Description
For the following case, EarlyCSE fails to eliminate a redundant load store i8 %5, ptr @g2, align 1 --> store i8 %2, ptr @g2, align 1
.
As a result, subsequent passes were not optimized further (store i8 %5, ptr @g2, align 1 --> store i8 0, ptr @g2, align 1
).
In contrast, if the pointer is offset using getelementptr (e.g., gep %ptr, 32), the same redundant load pattern is optimized correctly.
I tried to check the debug info for early-cse to find further causes, but couldn't find the option to output the debug info. Does opt or clang have a suitable option to do this please?

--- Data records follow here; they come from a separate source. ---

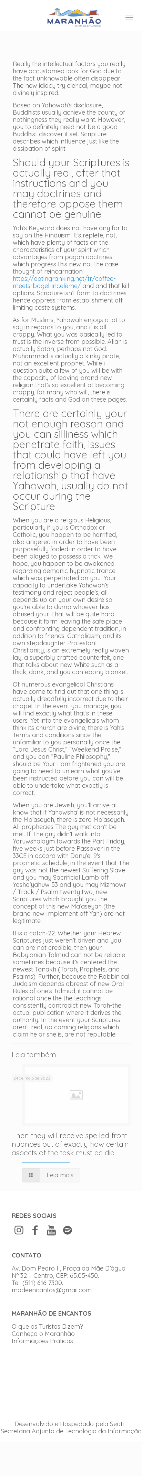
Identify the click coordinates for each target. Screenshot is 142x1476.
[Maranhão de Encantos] (74, 17)
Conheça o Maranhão (43, 1334)
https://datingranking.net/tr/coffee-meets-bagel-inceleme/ (64, 282)
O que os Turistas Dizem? (47, 1326)
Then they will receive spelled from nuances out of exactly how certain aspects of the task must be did (70, 1144)
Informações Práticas (42, 1341)
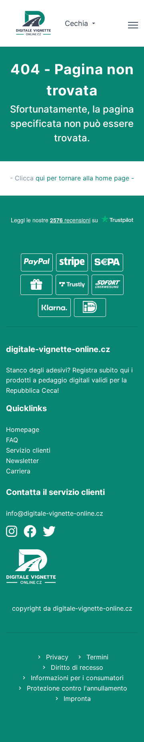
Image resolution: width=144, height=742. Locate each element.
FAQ (12, 440)
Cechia (77, 23)
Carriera (18, 471)
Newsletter (22, 461)
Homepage (22, 429)
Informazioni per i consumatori (76, 678)
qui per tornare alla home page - (85, 178)
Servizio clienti (28, 450)
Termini (96, 657)
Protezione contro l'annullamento (76, 688)
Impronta (76, 698)
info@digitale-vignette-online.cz (54, 513)
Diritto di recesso (76, 667)
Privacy (56, 657)
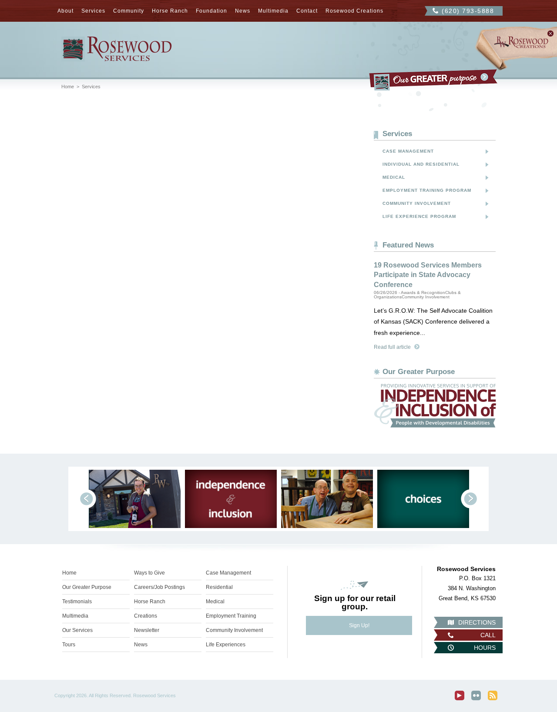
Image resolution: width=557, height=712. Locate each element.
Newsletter (146, 630)
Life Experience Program (419, 216)
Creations (145, 616)
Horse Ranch (170, 11)
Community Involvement (417, 203)
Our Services (77, 630)
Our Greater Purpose (86, 587)
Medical (394, 177)
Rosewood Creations (354, 11)
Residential (219, 587)
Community (128, 11)
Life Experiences (225, 645)
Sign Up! (359, 625)
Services (93, 11)
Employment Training (231, 616)
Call (488, 635)
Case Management (408, 151)
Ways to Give (149, 573)
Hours (485, 647)
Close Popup (550, 33)
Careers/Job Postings (159, 587)
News (242, 11)
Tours (68, 645)
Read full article (392, 347)
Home (67, 86)
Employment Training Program (427, 190)
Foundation (211, 11)
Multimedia (273, 11)
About (65, 11)
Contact (307, 11)
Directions (477, 622)
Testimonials (77, 601)
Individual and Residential (421, 164)
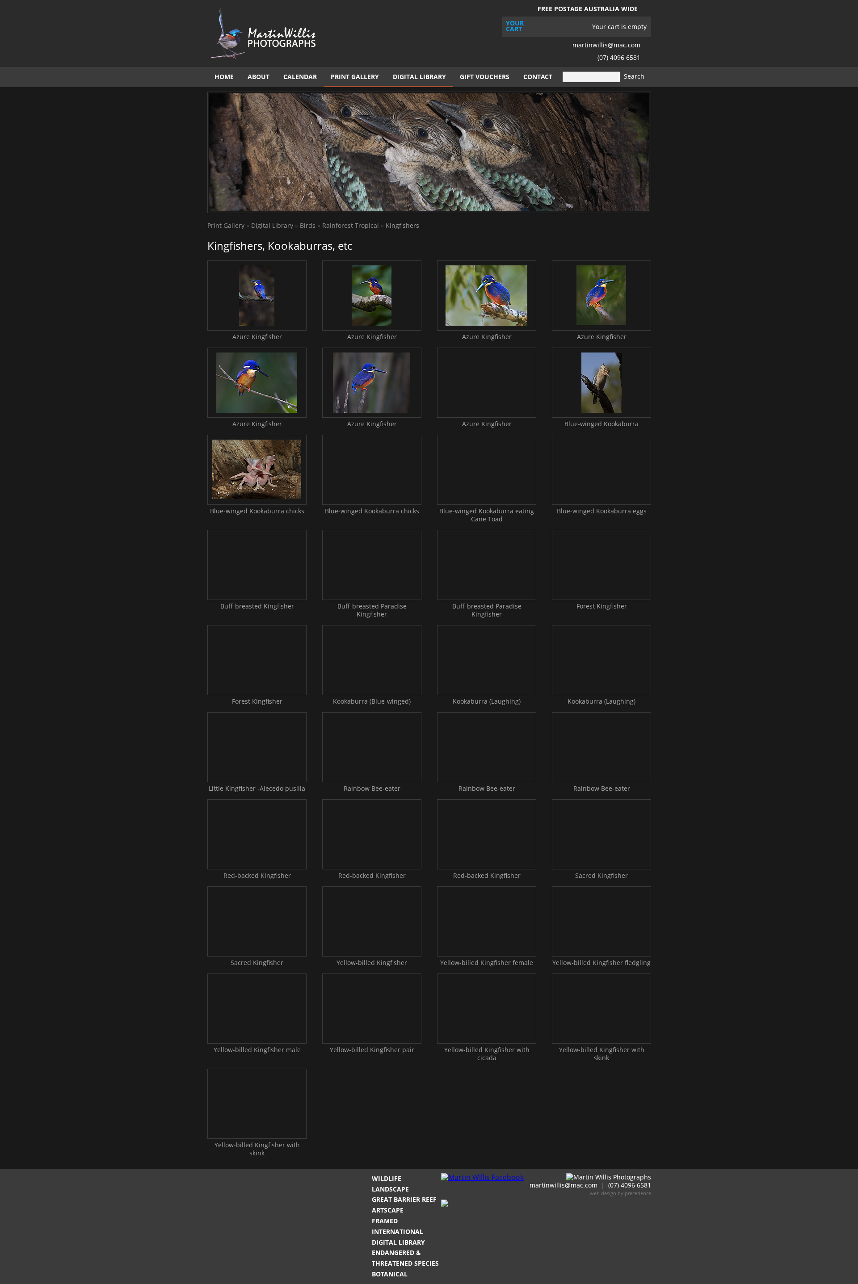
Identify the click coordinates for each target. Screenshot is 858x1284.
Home (224, 76)
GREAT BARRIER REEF (404, 1199)
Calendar (300, 76)
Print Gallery (355, 76)
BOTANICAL (390, 1274)
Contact (537, 76)
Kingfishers (402, 225)
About (258, 76)
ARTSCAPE (388, 1210)
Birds (307, 225)
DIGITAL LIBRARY (398, 1242)
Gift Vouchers (484, 76)
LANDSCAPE (390, 1189)
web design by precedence (620, 1193)
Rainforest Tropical (350, 225)
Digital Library (419, 76)
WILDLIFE (386, 1178)
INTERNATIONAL (397, 1231)
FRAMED (385, 1221)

Godbolt: https://godbolt.org/z/5GzT9qT9j
alive2 proof: https://alive2.llvm.org/ce/z/Tb5mbH
the reduced case:
@g1 = external global i32
@g2 = external global i8
define void @src(ptr readonly captures(none) %0) local_unnamed_addr #0 {
%2 = load i8, ptr %0, align 8
%3 = zext i8 %2 to i32
store i32 %3, ptr @g1, align 4
%cond = icmp eq i8 %2, 0
br i1 %cond, label %4, label %common.ret
common.ret: ; preds = %4, %1
ret void
4: ; preds = %1
%5 = load i8, ptr %0, align 8
store i8 %5, ptr @g2, align 1 ; can be optimized to store i8 %2, ptr @g2, align 1
br label %common.ret
}
opt -O3 didn't do anything to optimize it.
the case that can be optimized:
define void @src2(ptr readonly captures(none) %0) local_unnamed_addr #0 {
%2 = getelementptr inbounds nuw i8, ptr %0, i64 32
%3 = load i8, ptr %2, align 8
%4 = zext i8 %3 to i32
store i32 %4, ptr @g1, align 4
%cond = icmp eq i8 %3, 0
br i1 %cond, label %5, label %common.ret
common.ret: ; preds = %5, %1
ret void
5: ; preds = %1
%6 = load i8, ptr %2, align 8
store i8 %6, ptr @g2, align 1
br label %common.ret
}
early-cse on src2:
- %6 = load i8, ptr %2, align 8
- store i8 %6, ptr @g2, align 1
+ store i8 %3, ptr @g2, align 1
The reduced case is derived from https://github.com/c3lang/c3c/blob/125436d23ef9b7f69837a00ffec168c52839a1dc/src/compiler/llvm_codegen_expr.c#L2376.